LE INTERVISTE DI JUST KIDS SOCIETY: IVAN FRANCESCO BALLERINI

Parliamo di un disco d’esordio davvero interessante. Esce per la RadiciMusic il primo disco di inediti in studio di Ivan Francesco Ballerini dal titolo “Cavallo Pazzo”, fuori moda come lascia intendere lui e come il trend della nuova musica italiana vorrebbe. In realtà è un gran disco d’autore, dai suoni classici e accomodanti, dalla bella scrittura melodica. E nel cuore delle sue liriche si dipana la storia dei Nativi Americani, tra finzione e realtà… tra vita del passato e spunti di riflessione per il presente che viviamo. A lui le nostre consuete domande di Just Kids Society:

Parlare di musica oggi è una vera impresa. Non ci sono più dischi, ascolto, cultura ed interesse. Almeno questa è la denuncia che arriva sempre da chi vive quotidianamente il mondo della cultura e dell’informazione. Che stia cambiando semplicemente un linguaggio che noi non riusciamo a codificare o che si stia perdendo davvero ogni cosa di valore in questo futuro che sta arrivando?

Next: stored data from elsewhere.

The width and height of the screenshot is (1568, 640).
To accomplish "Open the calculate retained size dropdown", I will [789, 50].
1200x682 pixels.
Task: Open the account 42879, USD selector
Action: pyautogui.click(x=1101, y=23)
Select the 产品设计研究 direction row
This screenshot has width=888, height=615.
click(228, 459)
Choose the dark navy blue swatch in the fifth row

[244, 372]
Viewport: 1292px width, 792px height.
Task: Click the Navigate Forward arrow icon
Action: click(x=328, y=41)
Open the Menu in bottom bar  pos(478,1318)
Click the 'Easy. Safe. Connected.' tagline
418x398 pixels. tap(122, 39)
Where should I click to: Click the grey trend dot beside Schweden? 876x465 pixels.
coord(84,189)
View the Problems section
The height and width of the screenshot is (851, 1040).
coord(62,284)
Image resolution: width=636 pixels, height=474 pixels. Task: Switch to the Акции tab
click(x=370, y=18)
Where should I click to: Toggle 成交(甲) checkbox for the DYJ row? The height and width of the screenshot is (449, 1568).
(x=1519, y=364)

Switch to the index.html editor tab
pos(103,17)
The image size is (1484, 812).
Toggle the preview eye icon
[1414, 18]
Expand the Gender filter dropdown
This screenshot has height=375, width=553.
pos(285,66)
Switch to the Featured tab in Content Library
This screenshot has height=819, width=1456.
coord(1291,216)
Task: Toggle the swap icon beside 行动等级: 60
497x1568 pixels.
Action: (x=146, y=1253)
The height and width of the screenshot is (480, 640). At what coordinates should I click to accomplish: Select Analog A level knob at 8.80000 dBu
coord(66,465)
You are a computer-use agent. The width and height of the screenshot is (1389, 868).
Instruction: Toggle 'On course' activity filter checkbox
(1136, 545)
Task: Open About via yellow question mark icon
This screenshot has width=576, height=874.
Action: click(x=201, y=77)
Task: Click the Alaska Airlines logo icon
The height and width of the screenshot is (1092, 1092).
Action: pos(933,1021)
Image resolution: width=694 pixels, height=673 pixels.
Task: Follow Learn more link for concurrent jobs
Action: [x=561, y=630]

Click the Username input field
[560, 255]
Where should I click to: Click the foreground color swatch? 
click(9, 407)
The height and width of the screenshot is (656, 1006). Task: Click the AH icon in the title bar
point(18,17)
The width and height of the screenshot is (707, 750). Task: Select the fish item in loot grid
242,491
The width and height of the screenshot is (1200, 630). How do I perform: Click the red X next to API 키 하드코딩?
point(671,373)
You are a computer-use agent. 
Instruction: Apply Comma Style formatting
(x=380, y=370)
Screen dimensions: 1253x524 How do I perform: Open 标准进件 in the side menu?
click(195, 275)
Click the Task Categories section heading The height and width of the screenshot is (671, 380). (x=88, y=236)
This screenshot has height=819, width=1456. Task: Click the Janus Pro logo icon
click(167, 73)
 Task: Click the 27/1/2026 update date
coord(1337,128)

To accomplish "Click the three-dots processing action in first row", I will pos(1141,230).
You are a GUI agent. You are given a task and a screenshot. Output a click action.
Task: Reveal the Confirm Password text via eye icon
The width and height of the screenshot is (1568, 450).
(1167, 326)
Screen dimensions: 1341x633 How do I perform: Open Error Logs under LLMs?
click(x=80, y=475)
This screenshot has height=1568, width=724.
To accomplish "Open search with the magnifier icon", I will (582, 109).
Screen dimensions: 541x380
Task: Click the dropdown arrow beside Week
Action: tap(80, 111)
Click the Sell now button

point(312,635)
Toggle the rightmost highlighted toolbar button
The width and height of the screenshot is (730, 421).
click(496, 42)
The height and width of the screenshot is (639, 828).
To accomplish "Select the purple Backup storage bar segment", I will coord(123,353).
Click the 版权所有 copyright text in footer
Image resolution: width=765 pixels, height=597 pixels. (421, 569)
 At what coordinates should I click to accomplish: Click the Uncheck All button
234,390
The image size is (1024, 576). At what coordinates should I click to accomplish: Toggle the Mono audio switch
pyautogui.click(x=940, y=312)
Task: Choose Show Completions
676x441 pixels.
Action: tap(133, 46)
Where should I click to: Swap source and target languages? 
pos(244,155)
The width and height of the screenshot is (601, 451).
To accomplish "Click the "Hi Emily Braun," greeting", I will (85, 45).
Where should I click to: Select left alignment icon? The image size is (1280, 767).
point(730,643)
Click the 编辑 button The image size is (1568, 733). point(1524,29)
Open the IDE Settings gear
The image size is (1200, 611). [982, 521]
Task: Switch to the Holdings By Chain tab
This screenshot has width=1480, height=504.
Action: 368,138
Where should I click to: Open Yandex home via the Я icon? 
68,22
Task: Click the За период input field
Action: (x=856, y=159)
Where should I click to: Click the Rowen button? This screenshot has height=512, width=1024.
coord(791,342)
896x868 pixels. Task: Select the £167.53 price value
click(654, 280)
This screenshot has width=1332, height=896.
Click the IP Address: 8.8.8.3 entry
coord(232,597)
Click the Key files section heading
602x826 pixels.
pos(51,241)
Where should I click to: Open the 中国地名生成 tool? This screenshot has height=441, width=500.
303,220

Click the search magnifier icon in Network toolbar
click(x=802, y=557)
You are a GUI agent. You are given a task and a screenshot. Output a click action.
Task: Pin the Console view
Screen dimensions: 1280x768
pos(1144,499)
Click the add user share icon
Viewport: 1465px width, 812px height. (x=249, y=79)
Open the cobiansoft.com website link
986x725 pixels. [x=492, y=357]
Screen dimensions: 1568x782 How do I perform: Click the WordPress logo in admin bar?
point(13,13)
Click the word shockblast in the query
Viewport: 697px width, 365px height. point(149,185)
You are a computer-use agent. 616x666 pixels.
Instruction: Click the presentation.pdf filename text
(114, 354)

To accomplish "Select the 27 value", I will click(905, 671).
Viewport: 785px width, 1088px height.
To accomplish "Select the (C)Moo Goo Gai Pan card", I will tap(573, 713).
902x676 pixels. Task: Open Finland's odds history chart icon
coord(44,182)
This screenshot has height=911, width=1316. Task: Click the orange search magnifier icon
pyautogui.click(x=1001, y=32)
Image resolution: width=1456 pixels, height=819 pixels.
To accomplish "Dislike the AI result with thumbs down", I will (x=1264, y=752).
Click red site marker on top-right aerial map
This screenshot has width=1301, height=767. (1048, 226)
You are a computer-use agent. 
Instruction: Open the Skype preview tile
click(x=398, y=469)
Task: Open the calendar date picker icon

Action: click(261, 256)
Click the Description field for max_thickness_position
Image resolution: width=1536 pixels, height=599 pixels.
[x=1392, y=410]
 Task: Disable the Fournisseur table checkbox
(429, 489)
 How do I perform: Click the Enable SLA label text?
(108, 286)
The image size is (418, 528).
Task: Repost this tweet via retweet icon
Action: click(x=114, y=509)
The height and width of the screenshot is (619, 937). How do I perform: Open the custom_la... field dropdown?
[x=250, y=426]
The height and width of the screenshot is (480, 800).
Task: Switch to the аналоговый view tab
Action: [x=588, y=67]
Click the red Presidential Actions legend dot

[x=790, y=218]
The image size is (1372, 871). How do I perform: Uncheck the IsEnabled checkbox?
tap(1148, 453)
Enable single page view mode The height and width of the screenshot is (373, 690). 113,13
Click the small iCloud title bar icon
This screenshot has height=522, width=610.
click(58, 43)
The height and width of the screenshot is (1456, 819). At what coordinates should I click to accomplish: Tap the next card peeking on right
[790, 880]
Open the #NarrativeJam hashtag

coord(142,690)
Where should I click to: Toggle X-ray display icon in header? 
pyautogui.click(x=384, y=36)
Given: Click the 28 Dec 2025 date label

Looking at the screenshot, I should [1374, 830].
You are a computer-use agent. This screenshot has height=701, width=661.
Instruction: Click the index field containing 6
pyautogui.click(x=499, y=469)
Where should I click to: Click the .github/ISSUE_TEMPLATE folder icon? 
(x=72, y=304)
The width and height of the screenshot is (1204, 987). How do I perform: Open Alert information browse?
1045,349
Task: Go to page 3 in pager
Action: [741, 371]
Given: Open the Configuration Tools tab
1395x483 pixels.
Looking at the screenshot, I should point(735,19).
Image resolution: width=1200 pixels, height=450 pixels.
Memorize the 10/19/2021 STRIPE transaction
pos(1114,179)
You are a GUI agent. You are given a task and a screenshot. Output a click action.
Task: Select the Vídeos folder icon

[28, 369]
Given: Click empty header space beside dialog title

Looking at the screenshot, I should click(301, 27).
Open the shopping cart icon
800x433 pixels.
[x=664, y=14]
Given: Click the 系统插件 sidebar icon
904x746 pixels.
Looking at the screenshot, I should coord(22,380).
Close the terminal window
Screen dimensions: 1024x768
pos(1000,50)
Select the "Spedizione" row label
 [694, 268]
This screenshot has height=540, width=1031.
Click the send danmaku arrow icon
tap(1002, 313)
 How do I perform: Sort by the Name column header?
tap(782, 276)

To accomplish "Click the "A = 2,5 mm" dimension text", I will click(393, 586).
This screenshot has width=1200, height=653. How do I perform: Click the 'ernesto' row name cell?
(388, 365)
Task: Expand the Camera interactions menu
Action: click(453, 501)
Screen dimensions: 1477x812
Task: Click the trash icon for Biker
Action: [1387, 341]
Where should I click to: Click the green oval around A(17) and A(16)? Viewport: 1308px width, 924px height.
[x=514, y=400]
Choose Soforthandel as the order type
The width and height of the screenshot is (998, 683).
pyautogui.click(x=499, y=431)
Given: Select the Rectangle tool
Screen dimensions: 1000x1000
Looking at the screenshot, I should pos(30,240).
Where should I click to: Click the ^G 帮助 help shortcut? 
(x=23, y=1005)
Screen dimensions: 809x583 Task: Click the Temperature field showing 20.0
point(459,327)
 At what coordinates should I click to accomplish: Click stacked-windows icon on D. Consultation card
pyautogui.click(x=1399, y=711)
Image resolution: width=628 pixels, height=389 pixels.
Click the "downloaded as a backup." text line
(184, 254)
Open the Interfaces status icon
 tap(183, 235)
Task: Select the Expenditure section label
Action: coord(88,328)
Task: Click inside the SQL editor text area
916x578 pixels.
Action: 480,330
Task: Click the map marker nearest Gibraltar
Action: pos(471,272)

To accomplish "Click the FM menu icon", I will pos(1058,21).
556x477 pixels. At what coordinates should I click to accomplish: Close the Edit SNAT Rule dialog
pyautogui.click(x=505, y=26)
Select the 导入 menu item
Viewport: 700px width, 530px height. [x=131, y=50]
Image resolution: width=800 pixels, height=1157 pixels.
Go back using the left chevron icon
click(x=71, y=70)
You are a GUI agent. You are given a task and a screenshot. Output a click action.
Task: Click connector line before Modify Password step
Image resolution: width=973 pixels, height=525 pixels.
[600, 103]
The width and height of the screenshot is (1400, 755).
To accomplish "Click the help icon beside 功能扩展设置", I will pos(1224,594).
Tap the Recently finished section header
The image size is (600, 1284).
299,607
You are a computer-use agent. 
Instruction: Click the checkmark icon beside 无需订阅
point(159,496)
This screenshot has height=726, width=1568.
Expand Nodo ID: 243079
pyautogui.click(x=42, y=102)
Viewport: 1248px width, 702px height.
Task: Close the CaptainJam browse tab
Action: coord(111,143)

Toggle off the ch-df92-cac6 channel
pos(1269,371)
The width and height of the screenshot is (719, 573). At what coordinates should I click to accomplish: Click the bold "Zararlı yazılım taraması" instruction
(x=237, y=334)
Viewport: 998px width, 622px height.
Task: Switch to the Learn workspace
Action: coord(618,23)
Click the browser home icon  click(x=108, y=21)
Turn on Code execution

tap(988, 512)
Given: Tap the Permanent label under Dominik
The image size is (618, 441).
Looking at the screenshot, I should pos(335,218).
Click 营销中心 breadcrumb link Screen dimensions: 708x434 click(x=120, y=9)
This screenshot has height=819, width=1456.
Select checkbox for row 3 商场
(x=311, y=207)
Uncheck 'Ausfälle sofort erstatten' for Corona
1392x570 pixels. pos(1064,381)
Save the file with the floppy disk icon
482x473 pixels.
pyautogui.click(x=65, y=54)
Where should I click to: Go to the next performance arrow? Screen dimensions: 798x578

È una domanda difficile. Si, senza dubbio le cose sono cambiate negli ultimi anni. La musica D’autore sembra estinta. Poi però uno esce con un disco come “Cavallo Pazzo”, che se ne frega dei cliché, è ottiene un certo interesse. Quindi vuol dire che ancora c’è chi crede nella musica di un certo livello. Credo dipenda molto da noi musicisti quello che sarà il futuro. Il problema che produrre cose belle, canzoni ricche di significati è faticoso e soprattutto dispendioso. Io lavoro da solo, non posso dividere le spese… ma questo è il mio momento ed è anche il mio modo preferito di comunicare emozioni. 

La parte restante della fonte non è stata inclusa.